Question

If $$sin^{-1} x + sin^{-1} y=\frac{\pi}{2}$$, then $$\dfrac{dy}{dx}$$ is equal to
A
$$\dfrac{x}{y}$$
B
$$-\dfrac{x}{y}$$
C
$$\dfrac{y}{x}$$
D
$$-\dfrac{y}{x}$$

Answer

**step1** Understanding the Problem

The problem asks us to determine the derivative $$\frac{dy}{dx}$$ from the given implicit equation $$sin^{-1} x + sin^{-1} y=\frac{\pi}{2}$$. This requires applying principles of calculus, specifically implicit differentiation, and utilizing properties of inverse trigonometric functions.

**step2** Simplifying the Equation using Trigonometric Identities

We are given the equation:
$$sin^{-1} x + sin^{-1} y=\frac{\pi}{2}$$
To simplify this expression, let us introduce temporary variables for clarity:
Let $$A = sin^{-1} x$$
Let $$B = sin^{-1} y$$
From these definitions, it follows that $$x = sin(A)$$ and $$y = sin(B)$$.
Substituting A and B into the original equation, we get:
$$A + B = \frac{\pi}{2}$$
We can rearrange this equation to express A in terms of B:
$$A = \frac{\pi}{2} - B$$
Now, we take the sine of both sides of this equation:
$$sin(A) = sin(\frac{\pi}{2} - B)$$
Using the trigonometric identity that states $$sin(\frac{\pi}{2} - \theta) = cos(\theta)$$, we can transform the right side of the equation:
$$sin(A) = cos(B)$$
Substitute back the original expressions for $$sin(A)$$ and $$cos(B)$$. We know $$sin(A) = x$$.
To find $$cos(B)$$ in terms of $$y$$, we use the Pythagorean identity $$cos^2 B + sin^2 B = 1$$.
Rearranging for $$cos^2 B$$:
$$cos^2 B = 1 - sin^2 B$$
Taking the square root of both sides, and noting that for the principal values of $$sin^{-1} y$$, $$cos(B)$$ is non-negative:
$$cos(B) = \sqrt{1 - sin^2 B}$$
Since $$sin(B) = y$$, we substitute this into the expression for $$cos(B)$$:
$$cos(B) = \sqrt{1 - y^2}$$
Now, substitute the expressions for $$sin(A)$$ and $$cos(B)$$ back into $$sin(A) = cos(B)$$:
$$x = \sqrt{1 - y^2}$$

**step3** Transforming the Simplified Equation

To remove the square root and simplify the expression for differentiation, we square both sides of the equation $$x = \sqrt{1 - y^2}$$:
$$(x)^2 = (\sqrt{1 - y^2})^2$$
$$x^2 = 1 - y^2$$
Next, we rearrange the terms to obtain a standard form:
$$x^2 + y^2 = 1$$
This equation represents a circle centered at the origin with a radius of 1.

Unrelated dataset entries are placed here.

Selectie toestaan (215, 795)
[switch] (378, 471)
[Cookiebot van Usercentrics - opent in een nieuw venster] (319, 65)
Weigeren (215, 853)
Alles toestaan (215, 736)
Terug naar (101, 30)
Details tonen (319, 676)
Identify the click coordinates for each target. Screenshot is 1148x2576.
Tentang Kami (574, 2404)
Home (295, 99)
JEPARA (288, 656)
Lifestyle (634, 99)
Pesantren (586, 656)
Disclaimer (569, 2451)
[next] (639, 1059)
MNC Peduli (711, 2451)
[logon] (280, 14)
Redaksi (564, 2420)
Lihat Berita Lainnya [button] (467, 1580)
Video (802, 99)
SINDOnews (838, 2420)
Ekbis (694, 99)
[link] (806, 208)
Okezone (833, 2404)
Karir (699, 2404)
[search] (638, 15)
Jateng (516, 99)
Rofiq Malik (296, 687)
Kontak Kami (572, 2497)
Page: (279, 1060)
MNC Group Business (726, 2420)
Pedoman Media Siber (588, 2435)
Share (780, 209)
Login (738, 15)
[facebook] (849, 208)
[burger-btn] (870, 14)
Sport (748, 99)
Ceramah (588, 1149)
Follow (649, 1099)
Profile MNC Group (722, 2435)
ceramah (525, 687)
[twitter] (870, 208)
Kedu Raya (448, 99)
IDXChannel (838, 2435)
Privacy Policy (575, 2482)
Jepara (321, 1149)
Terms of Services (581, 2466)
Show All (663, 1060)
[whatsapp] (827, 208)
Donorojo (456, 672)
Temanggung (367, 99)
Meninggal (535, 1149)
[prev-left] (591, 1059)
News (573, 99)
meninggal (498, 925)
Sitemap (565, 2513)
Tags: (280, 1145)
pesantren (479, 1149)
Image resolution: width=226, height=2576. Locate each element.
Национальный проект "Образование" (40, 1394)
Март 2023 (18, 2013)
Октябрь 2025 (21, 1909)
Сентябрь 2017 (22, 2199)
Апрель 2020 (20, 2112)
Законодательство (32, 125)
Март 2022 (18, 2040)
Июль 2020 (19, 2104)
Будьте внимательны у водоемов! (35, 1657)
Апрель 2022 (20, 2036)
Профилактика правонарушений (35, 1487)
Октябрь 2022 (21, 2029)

**step4** Differentiating Implicitly with Respect to x

We now differentiate both sides of the equation $$x^2 + y^2 = 1$$ with respect to $$x$$. When differentiating terms involving $$y$$, we must apply the chain rule, treating $$y$$ as a function of $$x$$ (i.e., $$\frac{d}{dx}(y^n) = ny^{n-1} \frac{dy}{dx}$$).
$$ \frac{d}{dx}(x^2) + \frac{d}{dx}(y^2) = \frac{d}{dx}(1) $$
The derivative of $$x^2$$ with respect to $$x$$ is $$2x$$.
The derivative of $$y^2$$ with respect to $$x$$ is $$2y \frac{dy}{dx}$$.
The derivative of a constant, such as $$1$$, with respect to $$x$$ is $$0$$.
Substituting these derivatives back into the equation, we get:
$$2x + 2y \frac{dy}{dx} = 0$$

**step5** Solving for $$\frac{dy}{dx}$$

Our goal is to isolate $$\frac{dy}{dx}$$ from the equation $$2x + 2y \frac{dy}{dx} = 0$$.
First, subtract $$2x$$ from both sides of the equation:
$$2y \frac{dy}{dx} = -2x$$
Next, divide both sides by $$2y$$ to solve for $$\frac{dy}{dx}$$:
$$\frac{dy}{dx} = \frac{-2x}{2y}$$
Finally, simplify the expression by canceling the common factor of 2:
$$\frac{dy}{dx} = -\frac{x}{y}$$

**step6** Comparing with Options

The calculated derivative $$\frac{dy}{dx}$$ is $$-\frac{x}{y}$$.
Let us compare this result with the given multiple-choice options:
A $$\frac{x}{y}$$
B $$-\frac{x}{y}$$
C $$\frac{y}{x}$$
D $$-\frac{y}{x}$$
The derived result precisely matches option B.